Once you’ve filled out and signed the SPD19, your broker typically uploads the PDF to the transaction file so the buyer’s agent can access it immediately. In a sale without agents, you deliver the form directly to the buyer by email or in person. The Colorado Contract to Buy and Sell Real Estate (Residential) includes a specific Seller’s Property Disclosure Deadline — a date negotiated by the parties and written into the contract.7Colorado Real Estate Commission. Contract to Buy and Sell Real Estate (Residential) This deadline is typically set early in the transaction to give the buyer time to review the disclosures before scheduling inspections or committing to financing.
The buyer signs the receipt acknowledgment section at the bottom of the form to confirm they received and reviewed it. That signature matters — it creates a record that the buyer was informed of the property’s condition before proceeding. Missing the disclosure deadline can put you in default of the contract and give the buyer grounds to walk away, so treat it as a hard date, not a suggestion.

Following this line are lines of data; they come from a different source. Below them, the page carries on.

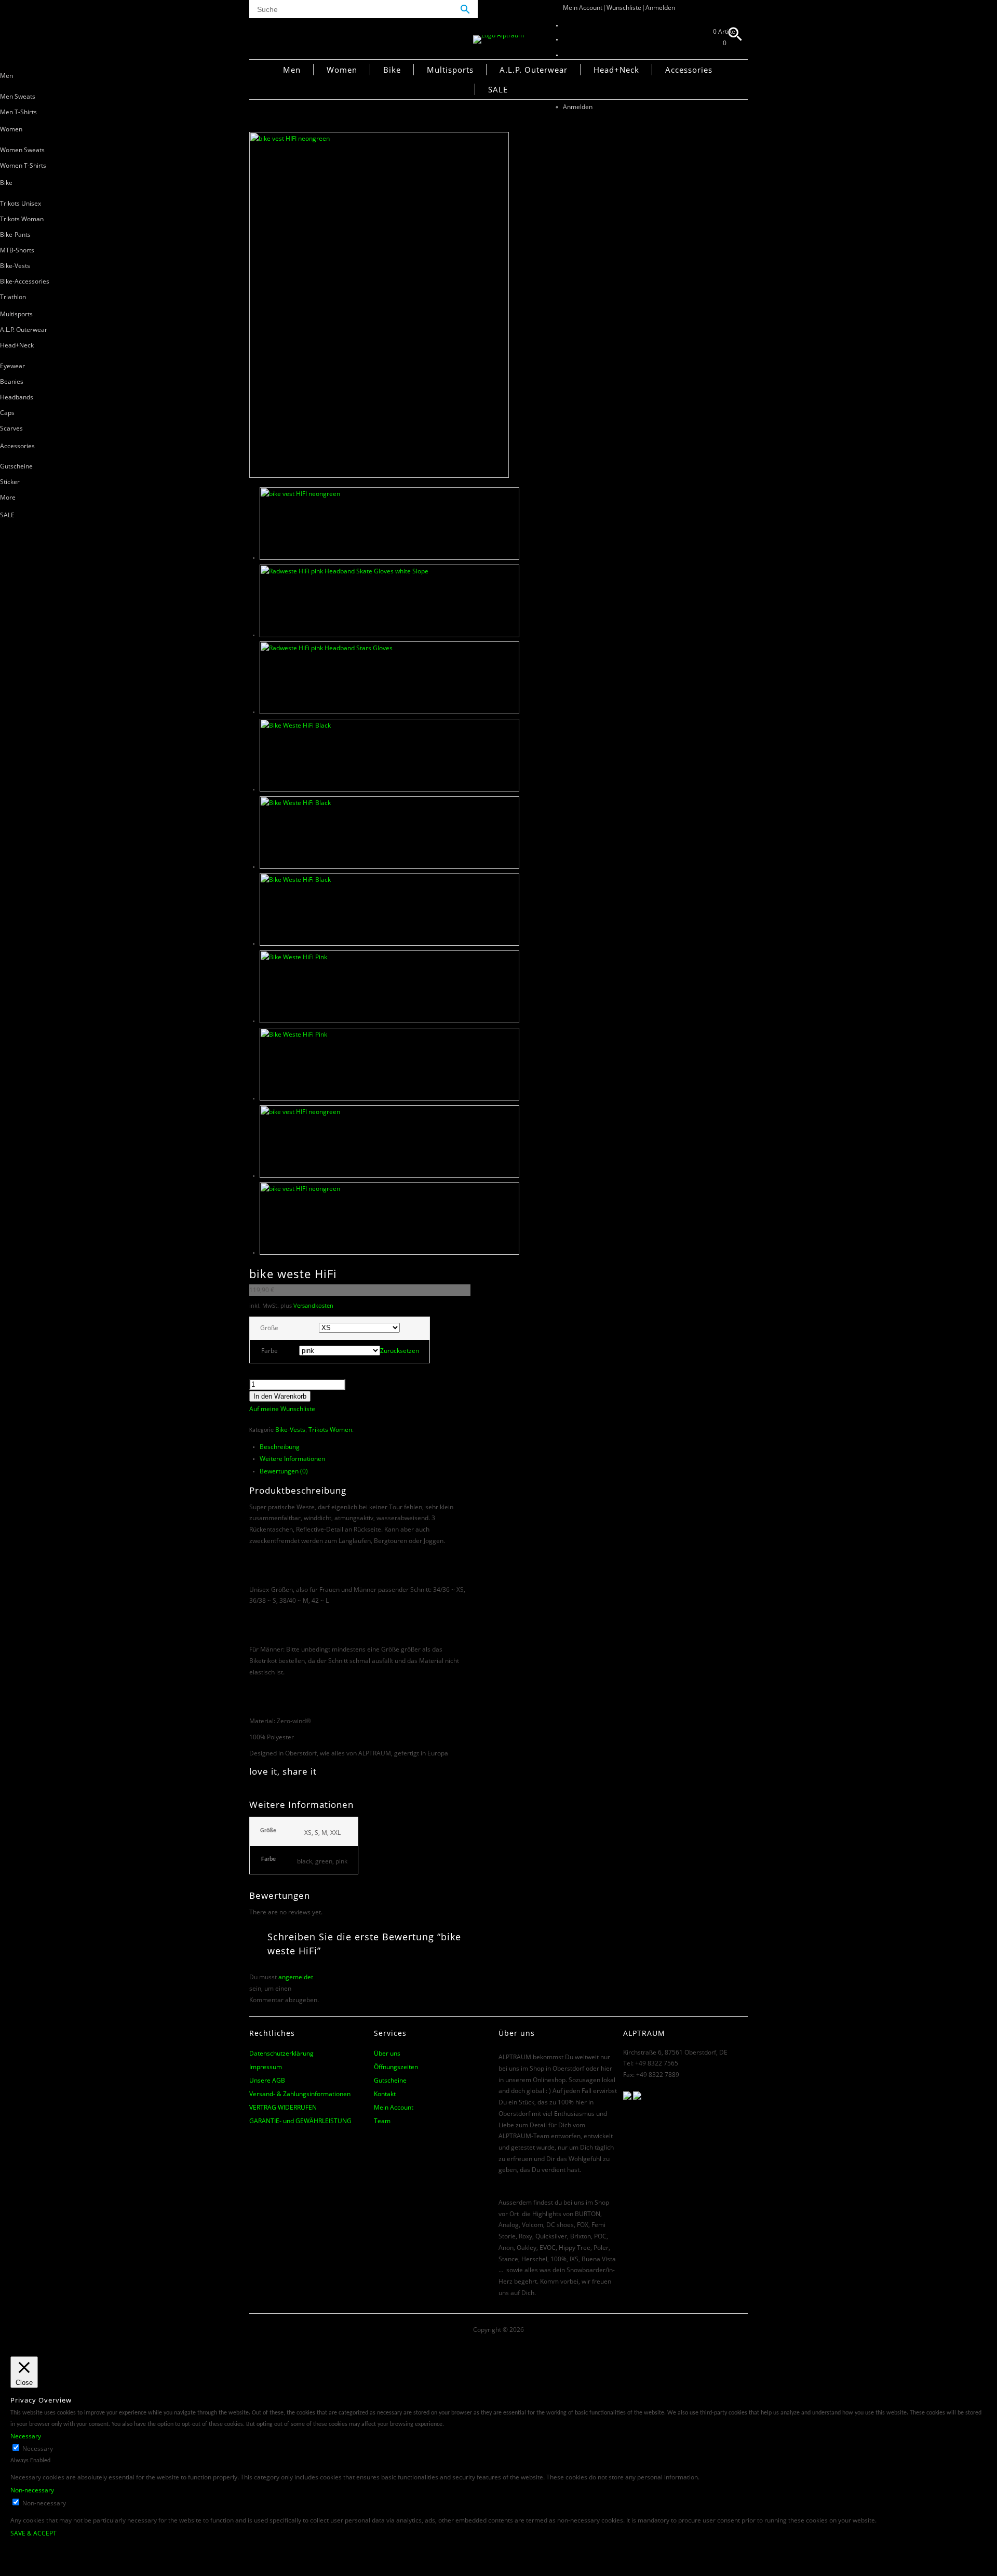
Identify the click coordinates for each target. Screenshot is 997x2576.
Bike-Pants (15, 234)
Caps (7, 412)
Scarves (11, 428)
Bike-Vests (15, 265)
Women (11, 129)
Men (6, 75)
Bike (6, 182)
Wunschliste (624, 7)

Your disclosure obligation doesn’t freeze the moment you hand over the form. If something breaks or you discover a new problem while the property is under contract, you must update the buyer promptly. The form itself states that any changes must be disclosed after discovery.2Colorado Real Estate Commission. Seller’s Property Disclosure (Residential) The standard approach is a signed and dated written amendment describing the new issue — what happened, when you discovered it, and whether you’ve addressed it.

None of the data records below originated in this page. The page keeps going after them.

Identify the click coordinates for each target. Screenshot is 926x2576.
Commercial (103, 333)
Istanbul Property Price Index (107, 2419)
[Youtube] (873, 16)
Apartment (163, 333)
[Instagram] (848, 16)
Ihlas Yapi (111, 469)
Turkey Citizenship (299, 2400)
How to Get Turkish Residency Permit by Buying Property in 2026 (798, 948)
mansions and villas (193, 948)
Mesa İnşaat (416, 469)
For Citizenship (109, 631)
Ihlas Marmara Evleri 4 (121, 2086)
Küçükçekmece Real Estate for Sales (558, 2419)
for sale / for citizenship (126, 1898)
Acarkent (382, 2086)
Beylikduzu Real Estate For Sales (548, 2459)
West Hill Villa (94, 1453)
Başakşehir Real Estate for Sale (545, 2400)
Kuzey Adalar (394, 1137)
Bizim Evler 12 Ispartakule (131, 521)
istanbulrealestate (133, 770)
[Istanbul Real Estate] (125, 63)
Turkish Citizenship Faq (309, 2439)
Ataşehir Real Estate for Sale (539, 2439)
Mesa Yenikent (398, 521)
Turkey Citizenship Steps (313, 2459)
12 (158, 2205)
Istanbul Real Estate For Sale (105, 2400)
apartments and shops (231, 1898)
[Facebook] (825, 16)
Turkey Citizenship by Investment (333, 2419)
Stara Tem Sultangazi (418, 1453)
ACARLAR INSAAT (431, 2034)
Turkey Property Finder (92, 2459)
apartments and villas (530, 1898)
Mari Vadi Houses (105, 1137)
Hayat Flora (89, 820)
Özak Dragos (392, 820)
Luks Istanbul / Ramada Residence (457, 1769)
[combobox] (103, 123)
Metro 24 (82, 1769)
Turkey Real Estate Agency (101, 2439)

This ongoing duty runs all the way until the deed transfers. A furnace that dies two days before closing is just as disclosable as one that was broken when you listed the property. Trying to close without disclosing a known change is the kind of omission that generates post-closing lawsuits, because the buyer can argue they would have renegotiated or backed out if they’d known.
Colorado statute gives the buyer a claim for actual damages directly caused by your failure to provide the required disclosure, plus court costs. It is an affirmative defense if the buyer already had actual or constructive knowledge of the undisclosed facts.1Justia. Colorado Code 38-35.7-102 – Disclosure In practice, “actual damages” usually means the cost of repairing whatever you failed to disclose, and court costs can include attorney fees at the court’s discretion.
For methamphetamine contamination specifically, the exposure is broader — remediation costs, health-related injuries, and attorney fees are all on the table, with a three-year statute of limitations from closing.4Justia. Colorado Code 38-35.7-103 – Disclosure – Methamphetamine Laboratory Federal lead paint violations carry the possibility of treble damages.6Office of the Law Revision Counsel. 42 USC 4852d – Disclosure of Information Concerning Lead Upon Transfer of Residential Property
Beyond the statutory claims, Colorado’s common law creates an independent duty to disclose latent defects you know about — and that duty survives even if the contract includes an “as-is” clause or the transaction is technically exempt from the SPD form. The safest approach is also the simplest: if you know something is wrong with the house, write it down.